Week Two Response: Intuitive Communication and Audience Participation

Although Robert R. Johnson’s “Audience Involved: Toward a Participatory Model of Writing” calls for a more user-friendly text, I found Thomas Kent’s “Paralogic Hermeneutics and the Possibilities of Rhetoric” to be more open to my own participation as a meaning-making reader of an essay. The other readings this week offer much in the discussion of rhetoric: Johnson furthers our understanding of technical writing as a practical profession, as an art, demonstrated through “real world” classroom activities. Carolyn R. Rude’s “Report for Decision Making” makes wonderful points about maintaining human values in sets of criteria for feasibility reports. And Tania Smith’s essay about the connection of rhetorical theory and technical communication is an extremely helpful guide that defines terms like heuristics and hermeneutics in ways I can agree with and return to.

But there’s something different about Kent’s writing style. First, he often says the same thing in varying ways throughout the essay, which at first might seem like a poor rhetorical move, but what I believe Kent to be doing is exposing the process of his analysis, allowing readers to build his argument by thinking/reading like him. I am often attracted to scholarship that shifts perception, is a little antagonistic about the current state of things, but this essay goes beyond playing devil’s advocate. Kent breaks down communication to its guesswork.

He also doesn’t practice the kind of research-paper formula the others do, marking off sections with overwhelming headings that sometimes eliminate the need for content. Through one fluid format, Kent expresses plainly the truths we often feel: teaching the acts of reading and writing are perhaps impossible; teaching is a collaboration in which we must provide “optimum conditions for communication” instead of teaching a “body of knowledge” (Donald Davidson qtd. in Kent 31; 35). He says that communication is ultimately unstable because it relies on the “paralogical elements of language use, elements like skills, intuition, taste, and sympathy” but also advocates language as a truth we can believe in because it’s how we structure the world (29).

As a creative writer who is often required to rely on intuition as the basis for crafting lines and images to be interpreted clearly by readers, I see the value of viewing communication as educated guesswork (or intuition): I often find that my teaching improves when I forget about creating a science for it and focus instead on guessing in-the-moment what my listeners can grasp. Kent reminds me that communication is guided by our sensibilities about people, not our ability to say exactly what we mean as it might make sense to ourselves.

The only place where Kent’s argument seems to fold in on itself is in his discussion of know-how vs. process, which sounds a lot like last week’s binary: knowledge vs. practice. I consider this a trip-up by Kent because he is calling for the deconstruction of binaries for ultimate knowledge, but in this case, he’s establishing one for us, one that many essays in many fields put forth and then offer the solution of balance.

Of course, Kent soon redeems himself when he concludes that reading and writing teachers could be modern-day Sophists: the real teaching moments take place when the instructor talks about “her own hermeneutic strategy for interpreting the discourse employed in her course” (40).

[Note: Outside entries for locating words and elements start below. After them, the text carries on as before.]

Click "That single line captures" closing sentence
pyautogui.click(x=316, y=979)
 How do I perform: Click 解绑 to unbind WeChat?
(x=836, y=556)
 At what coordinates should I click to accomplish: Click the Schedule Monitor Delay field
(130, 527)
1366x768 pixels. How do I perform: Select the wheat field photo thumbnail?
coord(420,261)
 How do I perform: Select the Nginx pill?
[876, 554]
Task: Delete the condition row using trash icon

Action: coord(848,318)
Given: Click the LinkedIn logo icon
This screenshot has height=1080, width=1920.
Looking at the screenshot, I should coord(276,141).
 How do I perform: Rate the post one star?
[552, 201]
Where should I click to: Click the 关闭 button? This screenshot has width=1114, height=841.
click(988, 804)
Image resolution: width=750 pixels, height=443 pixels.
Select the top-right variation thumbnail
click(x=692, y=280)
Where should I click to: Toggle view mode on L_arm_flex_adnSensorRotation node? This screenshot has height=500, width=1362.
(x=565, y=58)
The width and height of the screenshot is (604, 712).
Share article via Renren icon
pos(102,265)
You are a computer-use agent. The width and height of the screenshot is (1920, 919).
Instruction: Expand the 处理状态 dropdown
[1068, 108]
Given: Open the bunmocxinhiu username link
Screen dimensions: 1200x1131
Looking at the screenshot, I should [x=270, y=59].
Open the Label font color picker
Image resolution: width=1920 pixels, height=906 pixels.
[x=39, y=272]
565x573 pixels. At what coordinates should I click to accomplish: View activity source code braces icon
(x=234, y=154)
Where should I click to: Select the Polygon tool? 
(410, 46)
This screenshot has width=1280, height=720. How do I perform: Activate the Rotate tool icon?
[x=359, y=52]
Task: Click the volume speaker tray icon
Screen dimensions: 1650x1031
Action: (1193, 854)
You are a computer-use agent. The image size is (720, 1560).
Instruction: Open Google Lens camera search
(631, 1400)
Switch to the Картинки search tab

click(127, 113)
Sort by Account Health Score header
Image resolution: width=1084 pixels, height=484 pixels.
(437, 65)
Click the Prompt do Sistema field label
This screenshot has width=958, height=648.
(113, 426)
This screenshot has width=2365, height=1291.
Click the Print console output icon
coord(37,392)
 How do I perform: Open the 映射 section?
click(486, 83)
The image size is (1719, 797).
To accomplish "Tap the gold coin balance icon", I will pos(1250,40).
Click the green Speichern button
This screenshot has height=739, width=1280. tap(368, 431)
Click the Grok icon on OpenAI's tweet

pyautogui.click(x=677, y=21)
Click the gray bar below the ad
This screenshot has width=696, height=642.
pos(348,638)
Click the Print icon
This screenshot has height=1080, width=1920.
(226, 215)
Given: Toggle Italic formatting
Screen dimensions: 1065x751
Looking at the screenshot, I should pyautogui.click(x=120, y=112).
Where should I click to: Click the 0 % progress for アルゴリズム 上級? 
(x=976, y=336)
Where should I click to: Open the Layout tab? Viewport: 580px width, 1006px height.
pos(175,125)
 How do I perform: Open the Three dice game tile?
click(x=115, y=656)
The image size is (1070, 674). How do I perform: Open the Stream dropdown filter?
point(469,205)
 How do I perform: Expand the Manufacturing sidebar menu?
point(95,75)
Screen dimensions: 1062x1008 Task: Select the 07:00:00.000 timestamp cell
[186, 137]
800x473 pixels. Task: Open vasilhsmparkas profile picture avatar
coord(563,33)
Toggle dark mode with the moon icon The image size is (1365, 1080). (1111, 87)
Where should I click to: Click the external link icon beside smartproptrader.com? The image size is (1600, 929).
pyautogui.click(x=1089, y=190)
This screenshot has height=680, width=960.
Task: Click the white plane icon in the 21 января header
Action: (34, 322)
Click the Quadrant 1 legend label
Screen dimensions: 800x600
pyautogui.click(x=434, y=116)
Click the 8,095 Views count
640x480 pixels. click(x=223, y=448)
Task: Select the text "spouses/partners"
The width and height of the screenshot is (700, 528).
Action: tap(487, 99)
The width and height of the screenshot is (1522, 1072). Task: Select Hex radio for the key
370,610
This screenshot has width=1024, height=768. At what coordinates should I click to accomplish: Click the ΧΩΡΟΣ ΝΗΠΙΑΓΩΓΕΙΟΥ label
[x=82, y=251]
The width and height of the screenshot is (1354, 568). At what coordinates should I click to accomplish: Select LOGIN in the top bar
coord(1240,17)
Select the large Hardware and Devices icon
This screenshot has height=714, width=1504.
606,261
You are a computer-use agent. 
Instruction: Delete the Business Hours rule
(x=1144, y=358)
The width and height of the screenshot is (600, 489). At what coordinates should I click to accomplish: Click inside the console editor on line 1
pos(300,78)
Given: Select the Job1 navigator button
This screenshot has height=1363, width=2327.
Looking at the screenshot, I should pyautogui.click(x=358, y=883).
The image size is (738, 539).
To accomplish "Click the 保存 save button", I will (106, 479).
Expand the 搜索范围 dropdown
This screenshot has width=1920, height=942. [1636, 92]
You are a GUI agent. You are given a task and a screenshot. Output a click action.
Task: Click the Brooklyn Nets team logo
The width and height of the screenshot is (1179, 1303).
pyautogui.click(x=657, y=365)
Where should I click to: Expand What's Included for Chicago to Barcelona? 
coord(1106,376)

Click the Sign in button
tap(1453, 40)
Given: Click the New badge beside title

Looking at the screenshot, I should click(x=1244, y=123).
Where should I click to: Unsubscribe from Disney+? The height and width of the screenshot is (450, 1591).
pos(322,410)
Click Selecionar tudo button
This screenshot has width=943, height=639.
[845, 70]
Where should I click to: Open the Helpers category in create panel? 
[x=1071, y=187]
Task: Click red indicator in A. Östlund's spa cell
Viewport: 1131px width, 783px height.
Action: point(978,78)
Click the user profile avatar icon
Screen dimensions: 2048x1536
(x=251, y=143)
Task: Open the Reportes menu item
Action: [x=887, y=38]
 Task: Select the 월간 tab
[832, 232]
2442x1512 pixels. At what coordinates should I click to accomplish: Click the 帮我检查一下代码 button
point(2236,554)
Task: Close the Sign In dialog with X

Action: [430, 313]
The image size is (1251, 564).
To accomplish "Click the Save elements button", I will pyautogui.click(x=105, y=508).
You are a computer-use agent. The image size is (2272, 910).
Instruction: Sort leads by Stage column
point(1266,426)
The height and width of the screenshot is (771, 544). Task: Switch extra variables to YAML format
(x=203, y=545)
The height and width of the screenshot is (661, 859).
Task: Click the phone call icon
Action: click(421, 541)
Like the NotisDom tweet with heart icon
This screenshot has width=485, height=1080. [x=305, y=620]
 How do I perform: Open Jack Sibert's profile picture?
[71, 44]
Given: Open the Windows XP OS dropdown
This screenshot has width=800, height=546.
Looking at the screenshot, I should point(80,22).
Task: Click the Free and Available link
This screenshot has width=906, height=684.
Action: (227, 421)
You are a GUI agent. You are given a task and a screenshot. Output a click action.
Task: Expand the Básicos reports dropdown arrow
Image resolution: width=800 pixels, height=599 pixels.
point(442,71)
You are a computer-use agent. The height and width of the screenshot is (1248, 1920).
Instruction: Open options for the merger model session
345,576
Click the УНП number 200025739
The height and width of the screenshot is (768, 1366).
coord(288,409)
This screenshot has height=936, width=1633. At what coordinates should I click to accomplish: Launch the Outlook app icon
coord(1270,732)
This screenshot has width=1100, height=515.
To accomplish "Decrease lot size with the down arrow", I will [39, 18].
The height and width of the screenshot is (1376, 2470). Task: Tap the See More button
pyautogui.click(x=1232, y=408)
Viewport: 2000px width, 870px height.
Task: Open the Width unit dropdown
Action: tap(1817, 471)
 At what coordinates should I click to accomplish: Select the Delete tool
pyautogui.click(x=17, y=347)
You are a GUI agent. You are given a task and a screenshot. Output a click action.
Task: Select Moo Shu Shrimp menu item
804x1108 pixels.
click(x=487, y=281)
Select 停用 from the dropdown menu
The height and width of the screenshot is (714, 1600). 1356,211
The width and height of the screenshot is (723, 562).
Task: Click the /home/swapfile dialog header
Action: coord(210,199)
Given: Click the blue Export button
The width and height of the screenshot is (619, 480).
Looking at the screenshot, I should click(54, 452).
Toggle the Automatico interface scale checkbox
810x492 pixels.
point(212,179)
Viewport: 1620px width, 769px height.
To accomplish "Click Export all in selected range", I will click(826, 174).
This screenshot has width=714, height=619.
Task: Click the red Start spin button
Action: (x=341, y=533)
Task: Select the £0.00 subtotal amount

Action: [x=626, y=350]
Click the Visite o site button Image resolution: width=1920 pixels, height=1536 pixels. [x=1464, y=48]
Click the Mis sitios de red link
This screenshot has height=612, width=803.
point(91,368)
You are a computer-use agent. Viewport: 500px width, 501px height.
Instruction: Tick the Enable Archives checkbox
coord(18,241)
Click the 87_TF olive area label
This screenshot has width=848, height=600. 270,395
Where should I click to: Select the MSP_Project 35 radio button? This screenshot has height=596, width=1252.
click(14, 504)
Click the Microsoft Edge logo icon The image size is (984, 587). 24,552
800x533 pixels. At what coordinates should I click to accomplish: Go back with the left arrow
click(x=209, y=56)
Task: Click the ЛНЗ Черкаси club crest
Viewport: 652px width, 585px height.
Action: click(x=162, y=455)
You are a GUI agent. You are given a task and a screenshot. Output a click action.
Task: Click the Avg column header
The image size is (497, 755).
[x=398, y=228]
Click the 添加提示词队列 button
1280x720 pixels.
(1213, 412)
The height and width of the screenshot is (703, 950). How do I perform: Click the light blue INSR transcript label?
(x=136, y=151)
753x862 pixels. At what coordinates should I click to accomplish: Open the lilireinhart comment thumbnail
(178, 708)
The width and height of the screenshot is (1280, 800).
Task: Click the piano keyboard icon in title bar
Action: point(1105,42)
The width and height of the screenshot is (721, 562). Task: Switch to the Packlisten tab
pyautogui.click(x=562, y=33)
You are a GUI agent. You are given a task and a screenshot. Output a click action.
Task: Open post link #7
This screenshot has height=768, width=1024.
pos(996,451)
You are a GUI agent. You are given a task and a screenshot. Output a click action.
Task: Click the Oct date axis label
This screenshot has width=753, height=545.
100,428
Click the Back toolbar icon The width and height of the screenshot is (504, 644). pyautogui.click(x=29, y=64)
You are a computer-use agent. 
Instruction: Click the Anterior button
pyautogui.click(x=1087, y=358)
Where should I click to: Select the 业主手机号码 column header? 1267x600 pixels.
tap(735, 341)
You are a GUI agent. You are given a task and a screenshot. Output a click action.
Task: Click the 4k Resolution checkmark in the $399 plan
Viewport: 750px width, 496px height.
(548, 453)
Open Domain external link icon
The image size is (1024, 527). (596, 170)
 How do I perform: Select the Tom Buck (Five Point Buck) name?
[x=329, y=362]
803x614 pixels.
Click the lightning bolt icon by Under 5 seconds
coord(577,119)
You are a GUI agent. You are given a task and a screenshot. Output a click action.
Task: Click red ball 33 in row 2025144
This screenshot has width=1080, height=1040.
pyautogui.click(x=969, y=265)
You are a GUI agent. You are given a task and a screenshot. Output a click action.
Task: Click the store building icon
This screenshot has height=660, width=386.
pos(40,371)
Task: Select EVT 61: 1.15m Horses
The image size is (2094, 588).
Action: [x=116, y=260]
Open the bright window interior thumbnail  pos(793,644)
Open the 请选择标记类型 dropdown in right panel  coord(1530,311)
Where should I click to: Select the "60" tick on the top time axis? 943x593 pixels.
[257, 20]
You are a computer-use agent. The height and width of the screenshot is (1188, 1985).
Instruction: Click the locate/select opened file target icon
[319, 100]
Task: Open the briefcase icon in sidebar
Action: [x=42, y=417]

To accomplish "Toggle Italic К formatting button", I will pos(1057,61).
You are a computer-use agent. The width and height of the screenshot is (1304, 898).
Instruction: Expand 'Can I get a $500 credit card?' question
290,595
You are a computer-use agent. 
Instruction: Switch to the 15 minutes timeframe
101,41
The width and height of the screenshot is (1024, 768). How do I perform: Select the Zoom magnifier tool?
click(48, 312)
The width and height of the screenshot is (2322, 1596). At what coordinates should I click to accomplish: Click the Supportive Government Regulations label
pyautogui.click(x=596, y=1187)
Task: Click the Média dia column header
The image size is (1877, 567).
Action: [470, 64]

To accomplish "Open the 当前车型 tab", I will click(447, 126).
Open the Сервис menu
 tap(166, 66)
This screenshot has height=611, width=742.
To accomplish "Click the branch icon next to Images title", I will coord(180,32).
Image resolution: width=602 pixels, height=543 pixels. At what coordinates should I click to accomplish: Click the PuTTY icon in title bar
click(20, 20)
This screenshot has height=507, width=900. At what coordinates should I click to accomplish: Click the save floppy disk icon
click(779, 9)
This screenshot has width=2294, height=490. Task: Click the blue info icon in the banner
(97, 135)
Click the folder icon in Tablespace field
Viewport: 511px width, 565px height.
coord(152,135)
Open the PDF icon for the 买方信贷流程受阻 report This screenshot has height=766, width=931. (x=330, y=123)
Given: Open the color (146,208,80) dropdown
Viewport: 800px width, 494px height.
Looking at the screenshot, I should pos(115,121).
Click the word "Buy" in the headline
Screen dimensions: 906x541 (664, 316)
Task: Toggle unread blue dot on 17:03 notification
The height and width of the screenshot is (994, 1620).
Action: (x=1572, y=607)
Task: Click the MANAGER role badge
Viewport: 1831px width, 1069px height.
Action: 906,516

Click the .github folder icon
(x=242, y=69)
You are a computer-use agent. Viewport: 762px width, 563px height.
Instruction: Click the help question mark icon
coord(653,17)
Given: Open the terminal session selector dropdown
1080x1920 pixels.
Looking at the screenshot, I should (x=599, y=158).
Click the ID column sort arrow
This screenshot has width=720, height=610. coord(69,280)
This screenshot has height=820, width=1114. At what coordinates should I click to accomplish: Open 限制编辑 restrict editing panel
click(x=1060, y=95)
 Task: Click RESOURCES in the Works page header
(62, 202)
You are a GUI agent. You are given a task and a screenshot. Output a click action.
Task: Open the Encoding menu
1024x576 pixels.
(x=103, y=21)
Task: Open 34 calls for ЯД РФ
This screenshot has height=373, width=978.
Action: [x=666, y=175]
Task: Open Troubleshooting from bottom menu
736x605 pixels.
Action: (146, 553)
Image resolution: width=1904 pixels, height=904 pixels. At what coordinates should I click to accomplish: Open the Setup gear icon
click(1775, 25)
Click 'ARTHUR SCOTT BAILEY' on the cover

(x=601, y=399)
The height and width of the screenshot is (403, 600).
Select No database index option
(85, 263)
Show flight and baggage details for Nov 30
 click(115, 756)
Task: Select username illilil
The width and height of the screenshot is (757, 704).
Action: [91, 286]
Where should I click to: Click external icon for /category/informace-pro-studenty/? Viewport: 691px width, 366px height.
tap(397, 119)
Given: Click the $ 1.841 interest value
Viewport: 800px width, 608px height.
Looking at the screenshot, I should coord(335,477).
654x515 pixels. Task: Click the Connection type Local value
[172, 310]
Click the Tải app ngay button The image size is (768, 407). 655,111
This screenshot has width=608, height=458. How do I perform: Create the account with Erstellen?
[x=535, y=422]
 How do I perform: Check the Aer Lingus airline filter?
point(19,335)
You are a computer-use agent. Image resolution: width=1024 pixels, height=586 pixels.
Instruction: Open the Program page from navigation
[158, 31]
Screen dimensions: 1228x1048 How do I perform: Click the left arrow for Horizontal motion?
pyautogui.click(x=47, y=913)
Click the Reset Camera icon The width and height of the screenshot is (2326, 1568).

This truth—that the less conscious things I say, that my reactions to the material I provide in class are the most instructive—was the most difficult for me to grasp when I began teaching.

For instance, last Wednesday, I drew the story arc on the board for my students, but when examining a reading, we discovered, of course, that there’s overlap between the parts—that the arc is a mere tool to help us understand stories and is not universally applicable. In my first year of teaching, I would have gotten nervous that my teaching tool didn’t work perfectly with the example. But now I realize these moments of instability are the best chances for students to really learn something. The students who catch those subtleties during lessons—who understand frameworks as merely knowledge-structuring tools that can later be abandoned once enough skill is achieved—are the ones who really learn. If students choose to be passive observers in class, good writers will stay good, bad ones bad. But regardless of talent, the students who participate improve because they pick up on the subtle, unintentional lessons of how to engage with knowledge structures, how to react to material presented to them in the context of writing, and how to become confident in their intuitive impulses in communicating.

Work Cited

Kent, Thomas. “Paralogic Hermeneutics and the Possibilities of Rhetoric.” Rhetoric Review 8.1 (1989): 24-42. JSTOR. Web. 27 Aug. 2012.